That’s according to the federal judge who halted sections of the law from taking effect while litigation plays out, finding they likely fall short under the Constitution.

So, what does the statute do and why is it likely unconstitutional?  

Sanders, the former Trump White House press secretary, signed Arkansas Act 372 into law in March. It established a new misdemeanor offense of “furnishing a harmful item to a minor,” which is violated by one who “furnishes, presents, provides, makes available, gives, lends, shows, advertises, or distributes to a minor an item that is harmful to minors.”

One problem with the law is that it’s too broad.
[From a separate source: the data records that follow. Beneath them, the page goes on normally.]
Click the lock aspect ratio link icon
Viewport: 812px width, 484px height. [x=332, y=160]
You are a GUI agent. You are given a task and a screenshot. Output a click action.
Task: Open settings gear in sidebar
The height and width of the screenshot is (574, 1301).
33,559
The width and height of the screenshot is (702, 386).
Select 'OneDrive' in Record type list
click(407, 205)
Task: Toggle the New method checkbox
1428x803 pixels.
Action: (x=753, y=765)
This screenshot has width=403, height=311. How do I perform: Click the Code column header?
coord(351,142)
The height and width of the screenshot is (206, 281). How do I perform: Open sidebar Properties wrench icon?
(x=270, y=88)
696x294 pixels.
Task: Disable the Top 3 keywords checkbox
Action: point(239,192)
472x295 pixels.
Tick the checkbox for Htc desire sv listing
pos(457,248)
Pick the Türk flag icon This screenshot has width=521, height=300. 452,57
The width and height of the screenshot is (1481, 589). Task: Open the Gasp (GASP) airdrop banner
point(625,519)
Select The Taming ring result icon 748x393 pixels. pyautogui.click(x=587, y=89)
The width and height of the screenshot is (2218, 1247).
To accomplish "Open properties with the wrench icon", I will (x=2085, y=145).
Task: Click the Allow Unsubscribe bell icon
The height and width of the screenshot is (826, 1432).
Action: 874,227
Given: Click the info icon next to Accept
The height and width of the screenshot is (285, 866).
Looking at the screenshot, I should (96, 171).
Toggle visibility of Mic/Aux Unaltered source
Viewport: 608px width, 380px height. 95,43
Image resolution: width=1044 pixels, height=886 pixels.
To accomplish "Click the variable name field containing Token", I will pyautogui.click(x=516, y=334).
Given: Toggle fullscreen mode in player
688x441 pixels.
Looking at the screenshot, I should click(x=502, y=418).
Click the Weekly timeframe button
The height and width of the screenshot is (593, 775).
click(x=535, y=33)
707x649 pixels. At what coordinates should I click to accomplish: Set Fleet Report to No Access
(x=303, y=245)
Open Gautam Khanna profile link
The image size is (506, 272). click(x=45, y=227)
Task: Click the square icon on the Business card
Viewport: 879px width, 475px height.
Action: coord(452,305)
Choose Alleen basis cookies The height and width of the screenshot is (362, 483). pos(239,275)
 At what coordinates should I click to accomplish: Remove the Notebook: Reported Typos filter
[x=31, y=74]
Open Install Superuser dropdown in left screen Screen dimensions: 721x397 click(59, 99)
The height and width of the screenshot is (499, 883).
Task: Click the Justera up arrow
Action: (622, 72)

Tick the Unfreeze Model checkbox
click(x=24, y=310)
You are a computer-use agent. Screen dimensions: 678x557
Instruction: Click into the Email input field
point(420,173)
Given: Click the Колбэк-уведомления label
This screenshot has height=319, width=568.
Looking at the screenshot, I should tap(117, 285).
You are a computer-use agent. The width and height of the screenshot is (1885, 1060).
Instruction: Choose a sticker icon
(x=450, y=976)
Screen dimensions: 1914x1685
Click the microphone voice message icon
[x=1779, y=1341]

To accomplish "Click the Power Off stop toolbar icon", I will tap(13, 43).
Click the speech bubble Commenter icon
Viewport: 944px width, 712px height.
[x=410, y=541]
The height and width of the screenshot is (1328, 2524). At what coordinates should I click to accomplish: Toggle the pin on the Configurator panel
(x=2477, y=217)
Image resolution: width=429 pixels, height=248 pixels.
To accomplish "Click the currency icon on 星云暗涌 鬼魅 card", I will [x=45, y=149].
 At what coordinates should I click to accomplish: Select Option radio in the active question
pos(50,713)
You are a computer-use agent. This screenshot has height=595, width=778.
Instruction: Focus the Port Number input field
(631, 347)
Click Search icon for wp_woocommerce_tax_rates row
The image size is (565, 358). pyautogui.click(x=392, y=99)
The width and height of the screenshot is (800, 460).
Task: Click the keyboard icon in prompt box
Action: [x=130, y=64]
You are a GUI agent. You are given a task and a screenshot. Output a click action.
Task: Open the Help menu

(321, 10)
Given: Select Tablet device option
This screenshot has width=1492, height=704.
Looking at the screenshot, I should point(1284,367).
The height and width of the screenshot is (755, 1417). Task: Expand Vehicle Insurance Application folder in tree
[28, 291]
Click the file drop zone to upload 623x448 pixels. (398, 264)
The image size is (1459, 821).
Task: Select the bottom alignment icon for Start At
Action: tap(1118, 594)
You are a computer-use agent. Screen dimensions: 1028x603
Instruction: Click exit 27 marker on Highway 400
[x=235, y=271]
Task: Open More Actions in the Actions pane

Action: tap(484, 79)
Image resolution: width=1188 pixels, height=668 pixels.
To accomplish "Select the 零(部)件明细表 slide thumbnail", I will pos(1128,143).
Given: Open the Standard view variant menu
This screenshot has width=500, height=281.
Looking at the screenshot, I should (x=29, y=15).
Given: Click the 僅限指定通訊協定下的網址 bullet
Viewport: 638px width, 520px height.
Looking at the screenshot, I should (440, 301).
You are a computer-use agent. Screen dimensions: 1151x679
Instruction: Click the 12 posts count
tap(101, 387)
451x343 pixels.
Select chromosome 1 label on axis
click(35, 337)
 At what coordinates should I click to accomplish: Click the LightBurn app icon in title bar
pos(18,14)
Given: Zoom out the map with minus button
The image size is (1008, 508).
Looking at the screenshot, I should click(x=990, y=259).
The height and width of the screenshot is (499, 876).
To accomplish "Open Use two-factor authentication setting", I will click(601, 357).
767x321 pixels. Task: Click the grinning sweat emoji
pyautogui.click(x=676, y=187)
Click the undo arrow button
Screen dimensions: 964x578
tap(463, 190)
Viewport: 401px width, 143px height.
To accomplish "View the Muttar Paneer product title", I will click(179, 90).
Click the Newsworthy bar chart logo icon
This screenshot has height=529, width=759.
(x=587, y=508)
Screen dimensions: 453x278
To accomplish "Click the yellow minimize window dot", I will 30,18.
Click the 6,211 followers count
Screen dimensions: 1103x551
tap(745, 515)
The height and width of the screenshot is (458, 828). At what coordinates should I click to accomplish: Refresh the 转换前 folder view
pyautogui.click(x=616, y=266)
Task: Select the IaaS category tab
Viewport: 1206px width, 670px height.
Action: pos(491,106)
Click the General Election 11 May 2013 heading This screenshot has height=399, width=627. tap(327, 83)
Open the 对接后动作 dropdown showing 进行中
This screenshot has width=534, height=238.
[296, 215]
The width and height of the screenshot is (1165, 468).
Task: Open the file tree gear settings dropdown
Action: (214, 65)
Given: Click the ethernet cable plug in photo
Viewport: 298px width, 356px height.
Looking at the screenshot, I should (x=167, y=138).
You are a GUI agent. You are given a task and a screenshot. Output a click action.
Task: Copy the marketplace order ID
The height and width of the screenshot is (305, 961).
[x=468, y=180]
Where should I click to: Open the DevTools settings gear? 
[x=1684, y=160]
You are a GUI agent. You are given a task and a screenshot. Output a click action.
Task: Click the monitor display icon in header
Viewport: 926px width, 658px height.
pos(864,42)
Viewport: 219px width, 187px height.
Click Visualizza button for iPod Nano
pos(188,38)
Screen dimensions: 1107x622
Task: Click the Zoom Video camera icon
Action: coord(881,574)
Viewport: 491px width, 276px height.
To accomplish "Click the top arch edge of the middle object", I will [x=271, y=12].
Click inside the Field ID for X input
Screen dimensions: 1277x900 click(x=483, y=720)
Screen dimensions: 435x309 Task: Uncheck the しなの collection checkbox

Minors cover anyone under 18, so the only way for libraries and bookstores to comply would be to keep all minors away from any material with any amount of sexual content.

“This would likely impose an unnecessary and unjustified burden on any older minor’s ability to access free library books appropriate to his or her age and reading level,” the judge, Timothy Brooks, wrote in his opinion published Saturday.

The Barack Obama appointee noted it’s “also likely that adults browsing the shelves of bookstores and libraries with their minor children would be prohibited from accessing most reading material appropriate for an adult—because the children cannot be near the same material for fear of accessing it.”

He concluded the “breadth of this legislation and its restrictions on constitutionally protected speech are therefore unjustified.”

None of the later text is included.